Biden was hammered for high inflation during his tenure, which led to a spike in prices in groceries, gas and rent. 
'While real gross domestic product growth slowed in the first quarter of this year, growth rebounded to a strong 3.0% in the second quarter. All available evidence suggests policymakers may have managed to bring inflation under control without causing a recession,' analysts wrote.
Harris sat down with 60 Minutes for a pre-election special that will air on Monday night. CBS released some early excerpts of the interview, which will also address the war in the Middle East. 
The news program also asked to interview Donald Trump as part of their special. The former president agreed and then backed out, saying he felt 60 Minutes owed him an apology for some of its previous reporting on him.

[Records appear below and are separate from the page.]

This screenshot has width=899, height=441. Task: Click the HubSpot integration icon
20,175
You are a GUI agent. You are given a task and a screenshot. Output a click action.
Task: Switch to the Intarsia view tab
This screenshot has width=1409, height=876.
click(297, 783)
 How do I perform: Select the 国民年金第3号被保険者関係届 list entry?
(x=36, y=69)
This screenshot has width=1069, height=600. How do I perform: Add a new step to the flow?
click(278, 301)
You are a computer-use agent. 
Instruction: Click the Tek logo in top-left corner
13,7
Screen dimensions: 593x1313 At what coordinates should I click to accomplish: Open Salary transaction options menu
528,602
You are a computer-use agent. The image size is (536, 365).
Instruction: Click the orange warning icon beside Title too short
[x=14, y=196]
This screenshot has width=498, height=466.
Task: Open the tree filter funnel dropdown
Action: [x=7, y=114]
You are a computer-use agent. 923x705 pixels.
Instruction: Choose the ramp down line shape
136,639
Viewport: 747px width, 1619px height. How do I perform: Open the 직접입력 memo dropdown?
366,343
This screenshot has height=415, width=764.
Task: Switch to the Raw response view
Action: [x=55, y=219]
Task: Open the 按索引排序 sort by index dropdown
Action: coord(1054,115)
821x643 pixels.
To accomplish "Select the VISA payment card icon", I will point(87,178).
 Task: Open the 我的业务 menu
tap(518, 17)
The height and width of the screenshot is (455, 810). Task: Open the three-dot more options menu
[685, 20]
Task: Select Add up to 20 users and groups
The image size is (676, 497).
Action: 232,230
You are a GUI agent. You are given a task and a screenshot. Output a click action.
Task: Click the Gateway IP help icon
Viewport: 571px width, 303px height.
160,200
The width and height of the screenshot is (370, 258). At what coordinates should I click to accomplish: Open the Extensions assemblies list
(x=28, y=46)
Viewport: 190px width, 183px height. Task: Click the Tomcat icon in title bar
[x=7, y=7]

Trump appeared to be referring to his last interview with program, which took place in 2020 while he was president. He walked out on correspondent Lesley Stahl.
'They came to me and would like me to do an interview, but first I want to get an apology, because the last time I did an interview with them, if you remember, they challenged me on the computer,' Trump said last week. 
'They said the 'laptop from hell' was from Russia, and I said it wasn't from Russia. It was from Hunter, and I never got an apology, so I'm sort of waiting. I'd love to do '60 Minutes.' I do everything.' 
Harris, meanwhile, is on an interview blitz in the final days of the election.
In addition to appearing on 60 Minutes, she also taped an interview with the popular Call Her Daddy podcast, which has a target audience of young women.
On Tuesday, Harris will be live on ABC's The View, visit The Howard Stern Show, and appear with Stephen Colbert on CBS's The Late Show.
On Thursday, she will participate in a Univision town hall.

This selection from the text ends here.